Dataset entries:
______

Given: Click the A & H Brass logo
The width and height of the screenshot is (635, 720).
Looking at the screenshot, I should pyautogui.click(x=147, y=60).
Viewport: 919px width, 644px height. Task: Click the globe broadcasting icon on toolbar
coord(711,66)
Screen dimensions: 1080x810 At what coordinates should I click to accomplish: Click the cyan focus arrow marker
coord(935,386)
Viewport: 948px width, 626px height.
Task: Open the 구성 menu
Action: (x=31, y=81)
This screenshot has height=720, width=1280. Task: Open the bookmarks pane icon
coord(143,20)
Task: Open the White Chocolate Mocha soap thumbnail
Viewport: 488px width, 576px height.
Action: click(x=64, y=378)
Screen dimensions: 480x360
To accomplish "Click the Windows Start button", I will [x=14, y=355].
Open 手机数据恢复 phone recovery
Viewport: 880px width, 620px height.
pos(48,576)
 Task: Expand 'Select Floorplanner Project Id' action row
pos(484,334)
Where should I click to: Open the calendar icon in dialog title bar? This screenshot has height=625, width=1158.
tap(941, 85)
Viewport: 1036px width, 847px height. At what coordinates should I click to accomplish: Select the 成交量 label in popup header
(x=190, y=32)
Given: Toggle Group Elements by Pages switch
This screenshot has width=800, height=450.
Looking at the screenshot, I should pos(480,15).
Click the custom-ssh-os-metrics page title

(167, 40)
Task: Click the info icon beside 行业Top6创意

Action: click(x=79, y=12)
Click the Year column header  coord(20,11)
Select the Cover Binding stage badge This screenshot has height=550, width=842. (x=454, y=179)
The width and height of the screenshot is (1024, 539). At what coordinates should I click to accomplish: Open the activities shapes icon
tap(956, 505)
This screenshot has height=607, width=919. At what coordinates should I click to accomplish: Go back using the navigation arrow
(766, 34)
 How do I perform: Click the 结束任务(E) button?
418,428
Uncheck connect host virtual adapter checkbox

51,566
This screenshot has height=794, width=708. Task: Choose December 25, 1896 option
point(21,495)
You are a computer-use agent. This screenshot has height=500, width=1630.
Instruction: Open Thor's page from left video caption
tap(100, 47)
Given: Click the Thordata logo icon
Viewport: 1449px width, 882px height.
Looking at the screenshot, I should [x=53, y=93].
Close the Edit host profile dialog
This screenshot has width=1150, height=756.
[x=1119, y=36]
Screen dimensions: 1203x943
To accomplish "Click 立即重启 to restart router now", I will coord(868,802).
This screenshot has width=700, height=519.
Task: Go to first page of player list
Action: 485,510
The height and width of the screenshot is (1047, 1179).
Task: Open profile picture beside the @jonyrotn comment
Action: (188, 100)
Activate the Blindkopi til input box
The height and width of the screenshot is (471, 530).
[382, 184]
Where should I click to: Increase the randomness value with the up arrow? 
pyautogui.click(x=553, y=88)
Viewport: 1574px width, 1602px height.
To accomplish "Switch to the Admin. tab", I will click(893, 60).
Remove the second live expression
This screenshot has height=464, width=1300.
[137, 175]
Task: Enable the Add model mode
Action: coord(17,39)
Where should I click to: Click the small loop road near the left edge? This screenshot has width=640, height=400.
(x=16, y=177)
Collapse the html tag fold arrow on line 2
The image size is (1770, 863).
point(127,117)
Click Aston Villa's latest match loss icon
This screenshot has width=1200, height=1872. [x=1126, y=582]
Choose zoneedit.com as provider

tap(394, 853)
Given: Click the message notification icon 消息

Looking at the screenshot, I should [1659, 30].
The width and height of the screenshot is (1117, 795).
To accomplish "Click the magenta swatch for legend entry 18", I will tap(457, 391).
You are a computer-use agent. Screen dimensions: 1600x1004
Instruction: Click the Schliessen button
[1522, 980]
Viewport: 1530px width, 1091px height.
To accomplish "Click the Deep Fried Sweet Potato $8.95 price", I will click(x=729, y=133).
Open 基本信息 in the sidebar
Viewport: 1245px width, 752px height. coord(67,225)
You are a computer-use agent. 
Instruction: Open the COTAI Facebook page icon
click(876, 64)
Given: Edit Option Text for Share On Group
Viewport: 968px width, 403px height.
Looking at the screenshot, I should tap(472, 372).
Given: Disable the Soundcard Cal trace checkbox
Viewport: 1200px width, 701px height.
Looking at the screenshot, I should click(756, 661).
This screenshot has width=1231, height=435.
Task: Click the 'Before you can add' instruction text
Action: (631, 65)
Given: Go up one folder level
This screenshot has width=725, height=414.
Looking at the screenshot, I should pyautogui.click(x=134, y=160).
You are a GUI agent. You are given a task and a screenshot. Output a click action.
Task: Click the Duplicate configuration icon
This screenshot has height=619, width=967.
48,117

______

◆ PROBLEM REQUIREMENTS
Lines from the one that contains "Instruction: Click the Schliessen button" through the final line of the entries must be duplicated exactly, and no other lines.

◆ EXERCISE OUTPUT
Instruction: Click the Schliessen button
[1522, 980]
Viewport: 1530px width, 1091px height.
To accomplish "Click the Deep Fried Sweet Potato $8.95 price", I will click(x=729, y=133).
Open 基本信息 in the sidebar
Viewport: 1245px width, 752px height. coord(67,225)
You are a computer-use agent. 
Instruction: Open the COTAI Facebook page icon
click(876, 64)
Given: Edit Option Text for Share On Group
Viewport: 968px width, 403px height.
Looking at the screenshot, I should tap(472, 372).
Given: Disable the Soundcard Cal trace checkbox
Viewport: 1200px width, 701px height.
Looking at the screenshot, I should click(756, 661).
This screenshot has width=1231, height=435.
Task: Click the 'Before you can add' instruction text
Action: (631, 65)
Given: Go up one folder level
This screenshot has width=725, height=414.
Looking at the screenshot, I should pyautogui.click(x=134, y=160).
You are a GUI agent. You are given a task and a screenshot. Output a click action.
Task: Click the Duplicate configuration icon
This screenshot has height=619, width=967.
48,117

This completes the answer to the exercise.